К чему лукавить? Да к тому, чтобы торжествовать! А торжествовать — к чему? А вот на это, действительно, нет ответа для Татьяны — внятного, и опять она стоит, в зачарованном кругу залы, как тогда — в зачарованном кругу сада, — в зачарованном кругу своего любовного одиночества, тогда — непонадобившаяся, сейчас — вожделенная, и тогда и ныне — любящая и любимой быть не могущая.
Все козыри были у нее в руках, но она — не играла.

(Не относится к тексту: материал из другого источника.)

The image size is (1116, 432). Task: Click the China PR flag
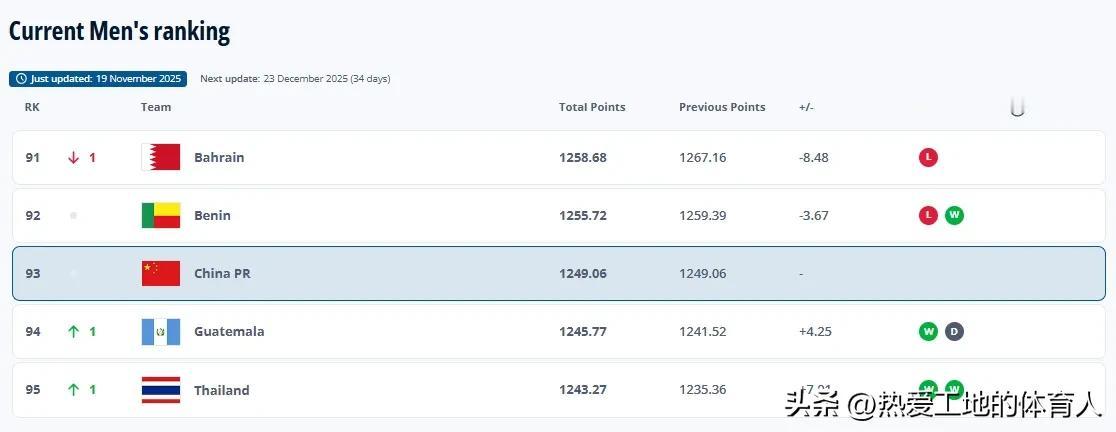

Да, да, девушки, признавайтесь — первые, и потом слушайте отповеди, и потом выходите замуж за почетных раненых, и потом слушайте признания и не снисходите до них — и вы будете в тысячу раз счастливее нашей другой героини, той, у которой от исполнения всех желаний ничего другого не осталось, как лечь на рельсы.

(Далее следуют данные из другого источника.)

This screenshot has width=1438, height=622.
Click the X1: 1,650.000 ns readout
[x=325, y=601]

Между полнотой желания и исполнением желаний, между полнотой страдания и пустотой счастья мой выбор был сделан отродясь — и дородясь. Ибо Татьяна до меня повлияла еще на мою мать. Когда мой дед, А. Д. Мейн, поставил ее между любимым и собой, она выбрала отца, а не любимого, и замуж потом вышла лучше, чем по-татьянински, ибо «для бедной все были жребии равны» — а моя мать выбрала самый тяжелый жребий — вдвое старшего вдовца с двумя детьми, влюбленного в покойницу, — на детей и на чужую беду вышла замуж, любя и продолжая любить того, с которым потом никогда не искала встречи и которому, впервые и нечаянно встретившись с ним на лекции мужа, на вопрос о жизни, счастье и т.д., ответила: «Моей дочери год, она очень крупная и умная, я совершенно счастлива...» (Боже, как в эту минуту она должна была меня, умную и крупную, ненавидеть за то, что я — не его дочь!)

Так, Татьяна не только на всю мою жизнь повлияла, но на самый факт моей жизни: не было бы пушкинской Татьяны — не было бы меня.
Ибо женщины так читают поэтов, а не иначе.
Показательно, однако, что мать меня Татьяной не назвала — должно быть, все-таки — пожалела девочку...

* * *
С младенчества посейчас, весь «Евгений Онегин» для меня сводится к трем сценам: той свечи — той скамьи — того паркета. Иные из моих современников усмотрели в «Евгении Онегине» блистательную шутку, почти сатиру. Может быть, они правы, и может быть, не прочти я его до семи лет... но я прочла его в том возрасте, когда ни шуток, ни сатиры нет: есть темные сады (как у нас в Тарусе), есть развороченная постель со свечой (как у нас в детской), есть блистательные паркеты (как у нас в зале) и есть любовь (как у меня в грудной ямке).